If he runs, he’s got my vote and support. I’ve had friends and family mention him. There’s something there, very reminiscent of Obama. Historically, Democrats win by running young, exciting, energetic optimists. I think Beto can win the nomination and I think he can beat Trump.

That O'Rourke has superficial similarities to Obama is not as great of a thing as people keep mentioning.

First, Obama only narrowly won the nomination in 2008, and never could have done so without the near-unanimous support of the black population post-Iowa. O'Rourke has no such bedrock group which comprises a huge proportion of the electorate. Polling shows O'Rourke is doing much worse with Hispanics nationally than this forum likes to think, and blacks certainly aren't going to line up behind him in the primary. A white version of Obama is only viable in a highly fractured primary environment. Obama also got very lucky in the general election. The financial collapse in September and the disastrous Palin VP selection doomed McCain, but otherwise the race was neck-and-neck before, even with the unpopular Bush running.
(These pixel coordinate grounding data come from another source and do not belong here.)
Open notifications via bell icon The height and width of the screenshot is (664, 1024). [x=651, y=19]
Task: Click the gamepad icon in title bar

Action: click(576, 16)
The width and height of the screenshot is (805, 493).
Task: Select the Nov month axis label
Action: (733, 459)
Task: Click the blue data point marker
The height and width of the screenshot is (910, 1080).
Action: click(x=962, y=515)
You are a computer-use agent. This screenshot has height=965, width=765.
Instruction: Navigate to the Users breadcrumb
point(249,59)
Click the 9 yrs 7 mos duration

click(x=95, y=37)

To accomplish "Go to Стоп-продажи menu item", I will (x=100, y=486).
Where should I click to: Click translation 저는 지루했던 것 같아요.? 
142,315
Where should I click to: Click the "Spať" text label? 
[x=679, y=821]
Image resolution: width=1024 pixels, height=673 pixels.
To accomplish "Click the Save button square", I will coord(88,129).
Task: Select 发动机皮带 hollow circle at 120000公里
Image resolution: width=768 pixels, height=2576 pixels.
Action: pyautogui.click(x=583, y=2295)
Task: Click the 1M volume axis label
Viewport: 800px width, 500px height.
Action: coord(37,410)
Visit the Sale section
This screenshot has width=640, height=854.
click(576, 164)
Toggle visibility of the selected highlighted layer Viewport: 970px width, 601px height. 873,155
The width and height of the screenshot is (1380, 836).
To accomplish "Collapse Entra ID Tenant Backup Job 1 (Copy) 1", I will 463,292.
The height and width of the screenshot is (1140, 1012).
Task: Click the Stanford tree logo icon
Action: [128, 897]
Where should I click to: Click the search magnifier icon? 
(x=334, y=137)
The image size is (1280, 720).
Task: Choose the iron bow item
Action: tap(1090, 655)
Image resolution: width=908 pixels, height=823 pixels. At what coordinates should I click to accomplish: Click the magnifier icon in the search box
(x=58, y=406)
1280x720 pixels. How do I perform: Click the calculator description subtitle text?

The "Obama coalition" that many tout in 2008 came to him as much by factors outside his control as due to his own qualities. Unless O'Rourke is similarly lucky, he'll have a hard time constructing a coalition which resembles Obama's in either composition or scale.

Second, Obama's presidency caused many to sour on the Obama-style resume; that Obama won now makes O'Rourke winning less likely. We now have recent experience with a charismatic but inexperienced candidate becoming president, and many now see the flaws in electing someone like that. Being stylistically similar to Obama certainly won't win back the right or WWC voters who bolted following Obama's term. The left especially should be able to see how inexperience translates into the inability to convert campaign promises into real and sweeping changes, and O'Rourke would almost certainly face a much more hostile Congress than Obama did.

This is a thoughtful post, and I agree that having African American voters is an essential part of any candidate's coalition to win a Democratic nomination.

However I think that the primary is going to be fractured considerably, and the people with the most name recognition or "viral intensity" as one journalist put it will be at the top of the field.

I don't know if Beto will be the nominee--I think the primary-within-a-primary for AA voters will determine how the general primary goes--but I think if he can keep some of this momentum up he will be one of the last candidates standing.